+++ Data shown

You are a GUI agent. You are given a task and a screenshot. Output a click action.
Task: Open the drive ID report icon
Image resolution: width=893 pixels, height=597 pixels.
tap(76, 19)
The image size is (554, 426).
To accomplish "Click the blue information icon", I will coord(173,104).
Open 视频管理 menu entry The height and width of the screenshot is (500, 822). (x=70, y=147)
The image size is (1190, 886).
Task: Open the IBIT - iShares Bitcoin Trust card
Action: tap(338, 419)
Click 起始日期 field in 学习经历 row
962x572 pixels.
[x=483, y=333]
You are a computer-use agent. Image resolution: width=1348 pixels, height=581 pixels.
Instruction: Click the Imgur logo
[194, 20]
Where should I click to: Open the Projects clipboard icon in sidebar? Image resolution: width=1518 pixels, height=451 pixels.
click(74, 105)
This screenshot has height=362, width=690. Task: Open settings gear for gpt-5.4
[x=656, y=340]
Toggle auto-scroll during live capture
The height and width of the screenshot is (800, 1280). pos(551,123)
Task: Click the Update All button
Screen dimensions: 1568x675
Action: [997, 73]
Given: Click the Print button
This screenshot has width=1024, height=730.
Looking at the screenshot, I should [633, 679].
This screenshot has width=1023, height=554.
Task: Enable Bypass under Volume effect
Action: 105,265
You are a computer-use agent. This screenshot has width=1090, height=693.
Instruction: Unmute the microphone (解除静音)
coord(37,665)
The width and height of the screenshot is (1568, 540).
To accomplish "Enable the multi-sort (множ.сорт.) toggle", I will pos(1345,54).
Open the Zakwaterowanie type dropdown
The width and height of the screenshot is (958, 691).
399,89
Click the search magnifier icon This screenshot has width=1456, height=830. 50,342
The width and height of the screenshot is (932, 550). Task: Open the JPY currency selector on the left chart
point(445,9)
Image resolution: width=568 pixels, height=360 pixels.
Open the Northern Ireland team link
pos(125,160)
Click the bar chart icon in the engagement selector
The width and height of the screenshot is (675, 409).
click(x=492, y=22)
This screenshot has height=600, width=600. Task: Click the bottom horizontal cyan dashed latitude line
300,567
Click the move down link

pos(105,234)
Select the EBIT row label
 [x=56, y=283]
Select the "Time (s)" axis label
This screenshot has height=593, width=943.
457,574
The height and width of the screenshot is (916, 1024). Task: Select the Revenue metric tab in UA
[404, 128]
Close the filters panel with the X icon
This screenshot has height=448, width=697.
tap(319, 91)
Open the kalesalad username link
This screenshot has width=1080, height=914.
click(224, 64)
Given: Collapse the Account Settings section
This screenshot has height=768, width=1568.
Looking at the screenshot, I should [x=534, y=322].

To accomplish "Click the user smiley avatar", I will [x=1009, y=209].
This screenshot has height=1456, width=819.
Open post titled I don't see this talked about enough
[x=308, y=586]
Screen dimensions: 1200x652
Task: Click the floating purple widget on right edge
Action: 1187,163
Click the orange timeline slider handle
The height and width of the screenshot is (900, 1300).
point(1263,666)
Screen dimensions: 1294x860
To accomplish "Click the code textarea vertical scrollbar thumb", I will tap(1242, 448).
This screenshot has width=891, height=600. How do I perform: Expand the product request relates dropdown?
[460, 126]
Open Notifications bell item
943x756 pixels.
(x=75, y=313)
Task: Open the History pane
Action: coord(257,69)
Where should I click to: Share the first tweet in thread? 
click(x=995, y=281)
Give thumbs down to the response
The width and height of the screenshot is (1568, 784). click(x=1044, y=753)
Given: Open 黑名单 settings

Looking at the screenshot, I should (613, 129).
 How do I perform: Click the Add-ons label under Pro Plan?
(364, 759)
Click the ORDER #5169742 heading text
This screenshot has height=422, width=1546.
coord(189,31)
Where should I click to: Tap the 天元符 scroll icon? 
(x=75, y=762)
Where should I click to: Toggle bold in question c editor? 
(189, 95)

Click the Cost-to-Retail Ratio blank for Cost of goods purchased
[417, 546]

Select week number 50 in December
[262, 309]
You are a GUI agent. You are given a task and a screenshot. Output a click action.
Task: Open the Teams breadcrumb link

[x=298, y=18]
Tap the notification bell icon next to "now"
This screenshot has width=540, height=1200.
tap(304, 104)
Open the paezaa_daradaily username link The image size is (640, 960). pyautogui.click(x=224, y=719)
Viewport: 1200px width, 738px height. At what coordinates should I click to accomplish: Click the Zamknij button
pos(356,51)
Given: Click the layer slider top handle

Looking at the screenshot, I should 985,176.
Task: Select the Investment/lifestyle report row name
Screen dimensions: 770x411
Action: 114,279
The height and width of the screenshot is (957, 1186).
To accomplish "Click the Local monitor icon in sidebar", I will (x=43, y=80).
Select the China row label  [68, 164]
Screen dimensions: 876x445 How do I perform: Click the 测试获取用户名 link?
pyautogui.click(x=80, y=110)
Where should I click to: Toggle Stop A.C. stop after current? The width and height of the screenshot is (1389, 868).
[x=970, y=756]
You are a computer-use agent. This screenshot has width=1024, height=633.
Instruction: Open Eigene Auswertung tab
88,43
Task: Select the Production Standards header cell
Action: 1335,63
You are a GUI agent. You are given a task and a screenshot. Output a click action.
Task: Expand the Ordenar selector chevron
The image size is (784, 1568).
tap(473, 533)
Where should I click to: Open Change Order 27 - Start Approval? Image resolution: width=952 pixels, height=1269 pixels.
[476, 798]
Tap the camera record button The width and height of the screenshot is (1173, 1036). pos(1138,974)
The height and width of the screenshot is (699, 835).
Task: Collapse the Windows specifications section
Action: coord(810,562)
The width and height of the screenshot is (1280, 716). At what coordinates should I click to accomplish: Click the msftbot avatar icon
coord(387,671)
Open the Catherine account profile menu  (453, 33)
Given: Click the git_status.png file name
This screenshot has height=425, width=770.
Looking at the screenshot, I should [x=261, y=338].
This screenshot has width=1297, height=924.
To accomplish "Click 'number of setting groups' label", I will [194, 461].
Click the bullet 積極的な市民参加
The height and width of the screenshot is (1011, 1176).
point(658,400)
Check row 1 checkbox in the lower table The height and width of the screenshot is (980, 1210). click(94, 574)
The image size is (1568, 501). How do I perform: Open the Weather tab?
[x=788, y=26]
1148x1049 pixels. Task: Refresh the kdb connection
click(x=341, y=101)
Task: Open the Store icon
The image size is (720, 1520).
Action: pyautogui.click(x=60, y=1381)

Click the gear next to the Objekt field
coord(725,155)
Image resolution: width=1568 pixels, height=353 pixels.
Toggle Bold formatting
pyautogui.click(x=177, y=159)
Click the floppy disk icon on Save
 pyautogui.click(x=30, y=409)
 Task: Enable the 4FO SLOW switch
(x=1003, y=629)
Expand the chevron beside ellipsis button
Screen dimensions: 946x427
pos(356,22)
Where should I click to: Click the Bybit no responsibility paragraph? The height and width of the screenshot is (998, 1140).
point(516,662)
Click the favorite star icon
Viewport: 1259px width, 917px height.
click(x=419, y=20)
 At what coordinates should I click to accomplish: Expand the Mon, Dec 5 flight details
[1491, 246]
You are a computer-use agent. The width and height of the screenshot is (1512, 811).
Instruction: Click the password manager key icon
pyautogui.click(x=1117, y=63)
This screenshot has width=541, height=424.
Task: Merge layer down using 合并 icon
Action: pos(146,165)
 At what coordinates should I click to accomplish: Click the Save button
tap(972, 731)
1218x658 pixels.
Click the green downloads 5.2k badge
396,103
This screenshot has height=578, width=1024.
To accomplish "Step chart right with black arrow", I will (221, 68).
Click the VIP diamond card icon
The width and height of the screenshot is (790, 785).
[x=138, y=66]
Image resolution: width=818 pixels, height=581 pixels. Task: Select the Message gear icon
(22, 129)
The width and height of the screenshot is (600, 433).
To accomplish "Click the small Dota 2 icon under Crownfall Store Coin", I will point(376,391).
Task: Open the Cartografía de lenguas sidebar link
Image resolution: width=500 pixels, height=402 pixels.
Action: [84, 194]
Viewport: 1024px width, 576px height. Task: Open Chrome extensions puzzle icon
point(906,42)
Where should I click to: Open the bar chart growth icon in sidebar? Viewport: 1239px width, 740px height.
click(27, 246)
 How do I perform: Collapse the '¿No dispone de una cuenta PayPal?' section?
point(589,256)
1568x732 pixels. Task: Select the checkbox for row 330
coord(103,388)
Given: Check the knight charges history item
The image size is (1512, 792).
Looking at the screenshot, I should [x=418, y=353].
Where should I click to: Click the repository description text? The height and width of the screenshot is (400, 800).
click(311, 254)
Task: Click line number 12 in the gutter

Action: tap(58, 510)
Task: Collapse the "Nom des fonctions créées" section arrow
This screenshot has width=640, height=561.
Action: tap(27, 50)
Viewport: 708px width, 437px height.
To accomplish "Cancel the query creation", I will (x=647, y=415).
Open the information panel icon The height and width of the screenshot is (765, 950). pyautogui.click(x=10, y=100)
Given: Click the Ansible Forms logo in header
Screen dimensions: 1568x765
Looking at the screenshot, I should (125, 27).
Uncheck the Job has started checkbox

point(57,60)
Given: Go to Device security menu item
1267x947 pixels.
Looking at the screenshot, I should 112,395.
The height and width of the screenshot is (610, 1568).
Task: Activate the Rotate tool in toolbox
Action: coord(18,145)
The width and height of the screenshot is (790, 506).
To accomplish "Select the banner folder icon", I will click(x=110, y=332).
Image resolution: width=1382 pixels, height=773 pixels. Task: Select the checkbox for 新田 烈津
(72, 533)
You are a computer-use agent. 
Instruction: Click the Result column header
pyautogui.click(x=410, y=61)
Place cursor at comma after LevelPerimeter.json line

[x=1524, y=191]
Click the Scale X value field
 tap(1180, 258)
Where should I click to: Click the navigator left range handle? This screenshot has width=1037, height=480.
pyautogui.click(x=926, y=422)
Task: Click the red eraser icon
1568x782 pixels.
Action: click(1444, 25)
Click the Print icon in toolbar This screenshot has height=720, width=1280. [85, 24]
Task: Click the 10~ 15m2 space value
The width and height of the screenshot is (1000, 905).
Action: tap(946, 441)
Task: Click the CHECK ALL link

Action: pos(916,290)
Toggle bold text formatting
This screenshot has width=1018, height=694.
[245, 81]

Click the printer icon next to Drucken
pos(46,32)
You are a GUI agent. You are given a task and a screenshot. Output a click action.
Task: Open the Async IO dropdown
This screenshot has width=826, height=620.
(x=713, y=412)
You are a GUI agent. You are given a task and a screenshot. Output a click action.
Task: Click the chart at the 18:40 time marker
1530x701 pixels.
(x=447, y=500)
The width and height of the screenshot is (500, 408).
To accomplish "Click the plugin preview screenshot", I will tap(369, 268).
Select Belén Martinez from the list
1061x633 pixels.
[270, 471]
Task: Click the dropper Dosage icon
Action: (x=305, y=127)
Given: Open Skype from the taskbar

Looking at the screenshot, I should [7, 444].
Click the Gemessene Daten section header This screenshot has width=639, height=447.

++++++

## About this task
In the lines above, spot each one that contains the word "information" and copy it.

## Task answer
To accomplish "Click the blue information icon", I will coord(173,104).
Open the information panel icon The height and width of the screenshot is (765, 950). pyautogui.click(x=10, y=100)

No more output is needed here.